Con el transcurso del tiempo, todo se va perdiendo: una nueva civilización borra la anterior o una más poderosa la suplanta, la religión que va naciendo aumenta en la multitud de sus adherentes y sepulta la que tenía siglos o milenios de existencia y que parecía única y eterna, un niño que crece se olvida del mundo que vivió y en el cual creyó su padre.
En lo personal, todos, al envejecer, comenzamos a perder la memoria. Siempre fui lector apasionado y constante desde los seis años de edad, cuando aprendí a leer. El conocimiento que iba adquiriendo lo guardé en la memoria. Continúo leyendo cinco o seis horas al día, desde las cuatro de la mañana.
Pero ahora, a los 97 años de edad, me entero de una tragedia. He descubierto algo que me dejó paralizado, un libro me sorprendió al verlo distraídamente sobre mi mesa de trabajo; no sabía de qué se trataba a pesar de estar seguro de que lo había leído.
¿Qué hacer? ¿Y si lo subrayo para resaltar mi preocupado interés? Tal vez así podría detener la memoria en fugacidad, pensé. Y así lo hice. Todo lo que consideraré interesante, digno de recordarlo, lo subrayaré. Una cita histórica, un pensamiento, un acertado parecer; de esta manera, comencé mi nueva labor de regla pequeña y bolígrafo, aunque fuera lectura lenta, despaciosa, artesanal, quizás como debería ser toda lectura.
Algunos días después de haber terminado de subrayar, recogí el libro que había quedado disperso y aparentemente confundido entre muchos otros y, ¡oh, sorpresa!, el libro había ocupado el lugar de mi memoria. Como el avaro que guarda el dinero en su caja fuerte, así, yo, ahora, con sana avaricia, voy guardando en mis libros la memoria que, en un momento determinado, creí estar perdiendo.
En un período de muchos años, los libros fueron para mí, como para todos los que acostumbran leer, mensajeros que me entregaban conocimientos, belleza, mundos de cuya existencia jamás antes había sabido.
Ahora, mis libros comienzan a ser los guardianes que me permiten conservar los conocimientos que poco a poco voy adquiriendo o, quizá, los que, equivocadamente, pensé que adquiría cuando, en verdad, solo estaba acumulando la capacidad para entender ese inconmensurable mundo de sabiduría del cual nunca me habré de enterar.
Pero, para mí, en este momento, es motivo de profunda alegría al saber lo que no se sabe; lo que nunca se podrá comprender. El libro, cuantas veces lo abro, me enseña de nuevo, me ofrece el recuerdo, la memoria que creí haber perdido, pero que, sorprendentemente, solamente se había guardado. El libro, mi caja fuerte.

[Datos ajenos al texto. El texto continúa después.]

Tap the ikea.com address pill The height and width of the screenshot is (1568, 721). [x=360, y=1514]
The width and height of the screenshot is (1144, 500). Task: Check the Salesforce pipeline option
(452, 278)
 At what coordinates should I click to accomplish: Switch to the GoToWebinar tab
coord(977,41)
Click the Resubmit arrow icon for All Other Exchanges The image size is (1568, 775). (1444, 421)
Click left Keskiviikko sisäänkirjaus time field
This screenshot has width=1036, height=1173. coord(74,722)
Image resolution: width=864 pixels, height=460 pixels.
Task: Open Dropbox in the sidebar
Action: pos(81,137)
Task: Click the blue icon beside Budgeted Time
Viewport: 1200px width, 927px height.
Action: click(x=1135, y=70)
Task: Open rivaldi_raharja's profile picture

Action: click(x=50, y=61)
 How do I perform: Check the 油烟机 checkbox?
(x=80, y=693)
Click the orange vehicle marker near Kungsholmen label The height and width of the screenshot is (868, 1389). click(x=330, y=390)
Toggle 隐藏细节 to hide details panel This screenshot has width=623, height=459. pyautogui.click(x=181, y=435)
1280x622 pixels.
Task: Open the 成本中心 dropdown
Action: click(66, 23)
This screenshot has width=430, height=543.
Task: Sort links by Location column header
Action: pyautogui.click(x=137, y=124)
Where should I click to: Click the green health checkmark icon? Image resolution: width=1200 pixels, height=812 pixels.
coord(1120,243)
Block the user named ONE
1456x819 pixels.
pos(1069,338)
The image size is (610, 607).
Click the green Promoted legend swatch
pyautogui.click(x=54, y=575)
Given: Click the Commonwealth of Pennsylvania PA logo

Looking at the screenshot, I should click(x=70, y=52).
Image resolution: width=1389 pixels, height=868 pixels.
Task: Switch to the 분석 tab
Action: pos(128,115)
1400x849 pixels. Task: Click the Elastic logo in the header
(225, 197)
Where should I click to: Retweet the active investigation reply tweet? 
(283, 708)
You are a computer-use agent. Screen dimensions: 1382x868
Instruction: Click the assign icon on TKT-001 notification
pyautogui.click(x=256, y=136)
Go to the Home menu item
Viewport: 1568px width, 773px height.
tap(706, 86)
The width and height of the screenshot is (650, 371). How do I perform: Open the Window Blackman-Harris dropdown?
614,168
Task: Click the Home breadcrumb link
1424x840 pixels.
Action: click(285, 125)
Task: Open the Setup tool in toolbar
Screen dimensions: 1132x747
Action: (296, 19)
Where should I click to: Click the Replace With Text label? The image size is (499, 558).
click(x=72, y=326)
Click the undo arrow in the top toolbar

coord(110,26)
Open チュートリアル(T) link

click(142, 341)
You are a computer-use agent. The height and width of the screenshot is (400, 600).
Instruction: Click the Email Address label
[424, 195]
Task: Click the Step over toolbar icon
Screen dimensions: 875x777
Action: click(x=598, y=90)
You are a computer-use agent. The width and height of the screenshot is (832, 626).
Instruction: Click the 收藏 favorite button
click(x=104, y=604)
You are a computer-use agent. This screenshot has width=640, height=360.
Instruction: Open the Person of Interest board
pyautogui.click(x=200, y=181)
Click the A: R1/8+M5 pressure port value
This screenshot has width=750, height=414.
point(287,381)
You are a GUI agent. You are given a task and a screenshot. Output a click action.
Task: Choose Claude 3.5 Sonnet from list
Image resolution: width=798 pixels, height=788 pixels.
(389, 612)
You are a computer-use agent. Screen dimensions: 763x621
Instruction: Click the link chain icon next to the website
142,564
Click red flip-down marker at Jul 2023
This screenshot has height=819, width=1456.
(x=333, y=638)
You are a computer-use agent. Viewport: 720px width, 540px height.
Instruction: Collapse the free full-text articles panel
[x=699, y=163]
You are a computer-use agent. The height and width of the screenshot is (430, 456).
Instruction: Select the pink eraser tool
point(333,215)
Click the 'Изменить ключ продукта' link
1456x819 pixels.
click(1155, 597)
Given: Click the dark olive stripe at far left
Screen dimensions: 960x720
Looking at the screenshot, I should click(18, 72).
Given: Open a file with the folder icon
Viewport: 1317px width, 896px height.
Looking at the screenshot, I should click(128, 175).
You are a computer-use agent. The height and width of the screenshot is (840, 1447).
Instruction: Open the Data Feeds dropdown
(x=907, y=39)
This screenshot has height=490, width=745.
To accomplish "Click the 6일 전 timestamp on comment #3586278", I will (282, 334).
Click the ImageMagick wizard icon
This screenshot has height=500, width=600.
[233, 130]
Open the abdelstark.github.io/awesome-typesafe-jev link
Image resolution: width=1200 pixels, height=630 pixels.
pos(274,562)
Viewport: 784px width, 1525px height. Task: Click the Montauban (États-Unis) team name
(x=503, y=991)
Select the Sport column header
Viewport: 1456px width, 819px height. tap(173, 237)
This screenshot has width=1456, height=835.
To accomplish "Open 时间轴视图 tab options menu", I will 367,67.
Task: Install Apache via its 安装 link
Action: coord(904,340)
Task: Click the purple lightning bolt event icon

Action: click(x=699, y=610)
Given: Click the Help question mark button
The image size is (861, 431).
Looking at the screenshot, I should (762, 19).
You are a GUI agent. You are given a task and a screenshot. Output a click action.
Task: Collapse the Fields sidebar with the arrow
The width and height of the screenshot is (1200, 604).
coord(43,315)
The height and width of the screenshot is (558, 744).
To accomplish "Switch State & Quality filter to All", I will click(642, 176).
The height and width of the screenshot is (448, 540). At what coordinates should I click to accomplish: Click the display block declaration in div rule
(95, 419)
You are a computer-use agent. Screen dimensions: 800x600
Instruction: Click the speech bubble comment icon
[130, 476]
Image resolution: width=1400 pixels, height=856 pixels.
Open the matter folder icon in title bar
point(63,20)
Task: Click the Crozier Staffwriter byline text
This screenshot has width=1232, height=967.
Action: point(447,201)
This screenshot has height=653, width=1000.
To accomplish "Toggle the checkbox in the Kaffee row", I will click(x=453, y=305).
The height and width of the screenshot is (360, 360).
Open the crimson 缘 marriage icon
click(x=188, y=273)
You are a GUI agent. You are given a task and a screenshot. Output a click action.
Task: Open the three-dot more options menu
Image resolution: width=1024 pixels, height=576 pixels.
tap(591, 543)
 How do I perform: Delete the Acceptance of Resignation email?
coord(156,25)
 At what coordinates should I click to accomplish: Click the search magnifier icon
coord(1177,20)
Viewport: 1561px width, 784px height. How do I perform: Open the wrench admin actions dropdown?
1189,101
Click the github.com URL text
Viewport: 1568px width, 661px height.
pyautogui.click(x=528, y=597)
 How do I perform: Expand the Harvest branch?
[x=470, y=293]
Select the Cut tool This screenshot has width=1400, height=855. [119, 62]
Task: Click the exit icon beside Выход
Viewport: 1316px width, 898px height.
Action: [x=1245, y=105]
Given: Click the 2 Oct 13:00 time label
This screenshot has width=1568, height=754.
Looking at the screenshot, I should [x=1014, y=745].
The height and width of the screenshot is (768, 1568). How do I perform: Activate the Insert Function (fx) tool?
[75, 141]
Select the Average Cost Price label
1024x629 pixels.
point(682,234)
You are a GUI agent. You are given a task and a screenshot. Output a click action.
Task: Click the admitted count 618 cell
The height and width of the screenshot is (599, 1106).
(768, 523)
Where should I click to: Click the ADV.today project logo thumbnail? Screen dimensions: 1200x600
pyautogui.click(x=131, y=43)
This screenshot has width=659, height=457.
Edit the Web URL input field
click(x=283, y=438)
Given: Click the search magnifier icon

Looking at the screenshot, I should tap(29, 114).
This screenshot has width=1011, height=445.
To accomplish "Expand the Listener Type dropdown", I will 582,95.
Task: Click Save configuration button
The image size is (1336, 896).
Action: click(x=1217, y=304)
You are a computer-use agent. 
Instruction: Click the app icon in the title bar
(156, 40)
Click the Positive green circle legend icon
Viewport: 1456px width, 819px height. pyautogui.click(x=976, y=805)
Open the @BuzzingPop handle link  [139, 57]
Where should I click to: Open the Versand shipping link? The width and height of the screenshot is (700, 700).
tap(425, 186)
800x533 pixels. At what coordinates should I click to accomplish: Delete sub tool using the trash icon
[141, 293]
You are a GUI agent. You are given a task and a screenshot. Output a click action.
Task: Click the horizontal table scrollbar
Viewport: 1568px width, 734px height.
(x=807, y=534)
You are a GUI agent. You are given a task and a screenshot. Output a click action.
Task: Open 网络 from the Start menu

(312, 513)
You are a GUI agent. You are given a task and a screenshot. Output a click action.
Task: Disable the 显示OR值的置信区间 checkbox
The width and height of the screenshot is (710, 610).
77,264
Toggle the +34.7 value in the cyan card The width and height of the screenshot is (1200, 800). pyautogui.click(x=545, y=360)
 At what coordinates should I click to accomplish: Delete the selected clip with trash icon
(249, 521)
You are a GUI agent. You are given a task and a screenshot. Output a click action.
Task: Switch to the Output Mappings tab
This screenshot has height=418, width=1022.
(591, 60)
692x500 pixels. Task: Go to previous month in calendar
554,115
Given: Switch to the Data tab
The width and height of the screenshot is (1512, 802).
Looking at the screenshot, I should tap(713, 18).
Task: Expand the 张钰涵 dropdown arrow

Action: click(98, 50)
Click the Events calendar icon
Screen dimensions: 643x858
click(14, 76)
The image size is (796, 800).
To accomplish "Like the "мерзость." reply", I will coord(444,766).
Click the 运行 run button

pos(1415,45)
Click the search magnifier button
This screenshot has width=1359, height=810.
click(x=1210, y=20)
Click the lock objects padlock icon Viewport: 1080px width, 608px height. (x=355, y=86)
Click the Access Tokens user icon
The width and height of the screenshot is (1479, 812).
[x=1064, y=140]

Por todo esto, no devuelvo los libros a la estantería y los mantengo, amontonados en una, dos y tres mesas que me rodean. Desde allí, al alcance de mi vista, también permanentemente me llaman, me saludan, invitándome a dialogar, a recordar. Algo así como cuando las piernas comienzan a fallar y tenemos que usar bastón o muletas. Se camina lento y un poco inseguro, pero se camina al fin. ¡Bendita memoria que se traslada para no perecer!
El libro, en el estante, ordenado, clasificado —por temas, por autores— solo ofrece el lomo, la espalda y, así, mudo ciego, sordo, indiferente, se manifiesta incapaz de sonreír y conversar, pero en la mesa del desorden ríe, juega, salta y grita, como los niños en la plazoleta central de la escuela en el recreo grande.
El autor es abogado.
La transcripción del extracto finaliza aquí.